#### [DIRECTIONS FOR THIS TASK]
Carry on the commentary below on gut bacterial phospholipase D and trimethylamine, starting after its last sentence.

SOURCE EXTRACT: Begin

COMMENT: This article, within the section News and Views, comments the work of Chittim, L. C., Martinez del Campo, A. & Balskus E. P. in Nat Microbiol. 2019 Jan;4(1):155-163, about gut bacterial phospholipase D and its involvement in the generation of disease-associated trimethylamine.

Phospholipase D (PLD) enzymes from diverse members of the gut microbiota, as commensal ones as well as pathogenic ones, catalize the hydrolysis of phosphatidylcholine (PC) to choline, as we display in the Figure (at the right). This choline can be transformed in the disease-associated trimethylamine (TMA).

Gut commensal organisms play an important role in the conversion of choline to disease-associated TMA. By narrowing in on the biochemical activity of individual gut microorganisms, it was revealed that commensals can convert PC to choline using PLD enzymes. This process occurs in microorganisms that can (that is, those harbouring the CutC gene) and cannot further convert choline to TMA, which is then converted to TMAO by the host via FMO3 (flavin-containing monooxygenase 3).

SOURCE EXTRACT: End
INFORMATION PROVIDED: Begin

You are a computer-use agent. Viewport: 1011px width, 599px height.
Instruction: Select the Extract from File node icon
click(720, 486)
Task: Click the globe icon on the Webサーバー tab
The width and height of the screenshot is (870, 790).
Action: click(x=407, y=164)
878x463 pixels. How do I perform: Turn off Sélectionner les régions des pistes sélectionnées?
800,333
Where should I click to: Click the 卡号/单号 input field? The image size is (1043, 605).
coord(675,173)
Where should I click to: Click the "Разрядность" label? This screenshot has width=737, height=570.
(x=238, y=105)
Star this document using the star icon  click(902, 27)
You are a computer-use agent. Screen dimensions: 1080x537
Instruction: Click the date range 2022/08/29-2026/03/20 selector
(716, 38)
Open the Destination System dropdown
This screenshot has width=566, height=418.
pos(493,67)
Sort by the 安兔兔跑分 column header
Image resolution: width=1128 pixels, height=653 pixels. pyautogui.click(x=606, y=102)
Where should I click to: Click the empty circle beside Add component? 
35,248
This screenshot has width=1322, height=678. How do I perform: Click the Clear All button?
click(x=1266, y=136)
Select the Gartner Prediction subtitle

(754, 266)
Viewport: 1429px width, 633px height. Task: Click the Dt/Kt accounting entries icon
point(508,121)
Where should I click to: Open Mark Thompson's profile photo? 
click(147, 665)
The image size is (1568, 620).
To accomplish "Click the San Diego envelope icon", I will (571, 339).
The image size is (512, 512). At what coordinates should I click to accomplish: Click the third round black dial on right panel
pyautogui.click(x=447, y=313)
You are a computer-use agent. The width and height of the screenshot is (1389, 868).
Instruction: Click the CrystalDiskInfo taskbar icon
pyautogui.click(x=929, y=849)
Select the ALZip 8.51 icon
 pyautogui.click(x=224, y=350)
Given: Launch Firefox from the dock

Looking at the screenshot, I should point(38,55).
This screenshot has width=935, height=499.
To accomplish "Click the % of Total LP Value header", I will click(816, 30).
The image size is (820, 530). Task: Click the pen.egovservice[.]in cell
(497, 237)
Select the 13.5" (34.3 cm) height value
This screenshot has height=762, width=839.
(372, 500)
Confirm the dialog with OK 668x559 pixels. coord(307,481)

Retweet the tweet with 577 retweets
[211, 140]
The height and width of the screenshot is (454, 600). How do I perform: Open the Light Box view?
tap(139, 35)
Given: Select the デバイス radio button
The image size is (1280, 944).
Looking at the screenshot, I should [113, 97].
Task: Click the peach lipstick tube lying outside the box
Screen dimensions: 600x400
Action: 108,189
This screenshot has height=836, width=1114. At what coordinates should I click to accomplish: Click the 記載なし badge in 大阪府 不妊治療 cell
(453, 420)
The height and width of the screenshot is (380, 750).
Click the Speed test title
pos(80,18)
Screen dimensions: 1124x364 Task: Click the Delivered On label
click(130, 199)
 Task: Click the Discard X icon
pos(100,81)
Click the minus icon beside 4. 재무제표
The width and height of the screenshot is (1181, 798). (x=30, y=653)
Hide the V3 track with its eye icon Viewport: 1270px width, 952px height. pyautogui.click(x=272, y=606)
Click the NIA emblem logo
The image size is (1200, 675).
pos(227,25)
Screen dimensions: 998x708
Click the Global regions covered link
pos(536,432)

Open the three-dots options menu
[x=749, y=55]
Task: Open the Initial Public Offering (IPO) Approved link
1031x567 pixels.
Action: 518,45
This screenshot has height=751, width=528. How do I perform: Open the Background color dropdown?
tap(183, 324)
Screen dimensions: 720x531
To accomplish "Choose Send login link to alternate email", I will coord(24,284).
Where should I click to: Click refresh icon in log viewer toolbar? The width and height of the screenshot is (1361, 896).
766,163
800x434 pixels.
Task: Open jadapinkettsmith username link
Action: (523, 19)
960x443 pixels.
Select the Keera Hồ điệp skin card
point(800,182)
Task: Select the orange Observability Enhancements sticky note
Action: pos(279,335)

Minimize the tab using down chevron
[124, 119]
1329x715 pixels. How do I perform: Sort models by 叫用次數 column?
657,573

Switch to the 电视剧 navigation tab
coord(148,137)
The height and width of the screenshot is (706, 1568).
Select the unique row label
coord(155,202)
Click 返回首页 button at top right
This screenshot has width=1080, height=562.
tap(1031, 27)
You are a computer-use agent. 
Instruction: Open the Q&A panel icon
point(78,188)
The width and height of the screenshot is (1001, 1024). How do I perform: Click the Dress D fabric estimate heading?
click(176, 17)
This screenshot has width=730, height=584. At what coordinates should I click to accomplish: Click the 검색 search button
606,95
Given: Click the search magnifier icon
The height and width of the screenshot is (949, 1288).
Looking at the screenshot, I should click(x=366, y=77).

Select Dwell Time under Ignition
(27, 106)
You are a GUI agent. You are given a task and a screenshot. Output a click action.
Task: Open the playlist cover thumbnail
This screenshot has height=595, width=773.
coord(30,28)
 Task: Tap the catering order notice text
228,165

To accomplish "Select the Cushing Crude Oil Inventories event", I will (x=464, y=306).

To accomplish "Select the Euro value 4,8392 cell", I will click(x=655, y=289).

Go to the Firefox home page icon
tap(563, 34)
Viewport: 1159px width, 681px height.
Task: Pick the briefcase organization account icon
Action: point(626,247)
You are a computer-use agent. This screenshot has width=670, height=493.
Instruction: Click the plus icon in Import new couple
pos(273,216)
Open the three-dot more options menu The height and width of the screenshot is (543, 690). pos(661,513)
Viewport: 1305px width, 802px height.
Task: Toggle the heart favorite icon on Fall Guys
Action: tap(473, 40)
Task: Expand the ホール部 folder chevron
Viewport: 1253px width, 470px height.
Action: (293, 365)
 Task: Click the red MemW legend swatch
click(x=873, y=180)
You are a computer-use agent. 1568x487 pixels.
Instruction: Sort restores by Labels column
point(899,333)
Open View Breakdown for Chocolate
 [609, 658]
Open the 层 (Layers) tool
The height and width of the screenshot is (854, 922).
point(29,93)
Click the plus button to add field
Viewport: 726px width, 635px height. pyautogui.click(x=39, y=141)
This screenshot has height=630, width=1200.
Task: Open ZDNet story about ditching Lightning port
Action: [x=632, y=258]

INFORMATION PROVIDED: End

#### [ANSWER SECTION]
Chittim et al. reveal the importance of microbial interactions in TMA production. They unexpectedly found PLDs in organisms that cannot metabolize choline to TMA, suggesting that these microorganisms are providing choline to choline-utilizers within the community

After analizing the similarity between PLDs the authors found that gut commensal PLDs enzymes differ from pathogenic PLDs and host PLDs and they realized that it would allow targeting commensal PLDs without impacting host PLDs. The authors highlight that the inhibition of commensal PLDs supposes a real therapeutic opportunity for treating TMA-induced pathologies via the inhibition of commensal PLDs.

TMAO has been implicated in a number of adverse host pathologies, such as cardiovascular disease. In the current study, the authors report that several microorganisms have phospholipase D (PLD) enzymes that produce choline from PC

CONCLUSIONS:

Gut microbiome Phospholipase D enzymes are a new target for therapeutic intervention of host diseases associated with TMA production.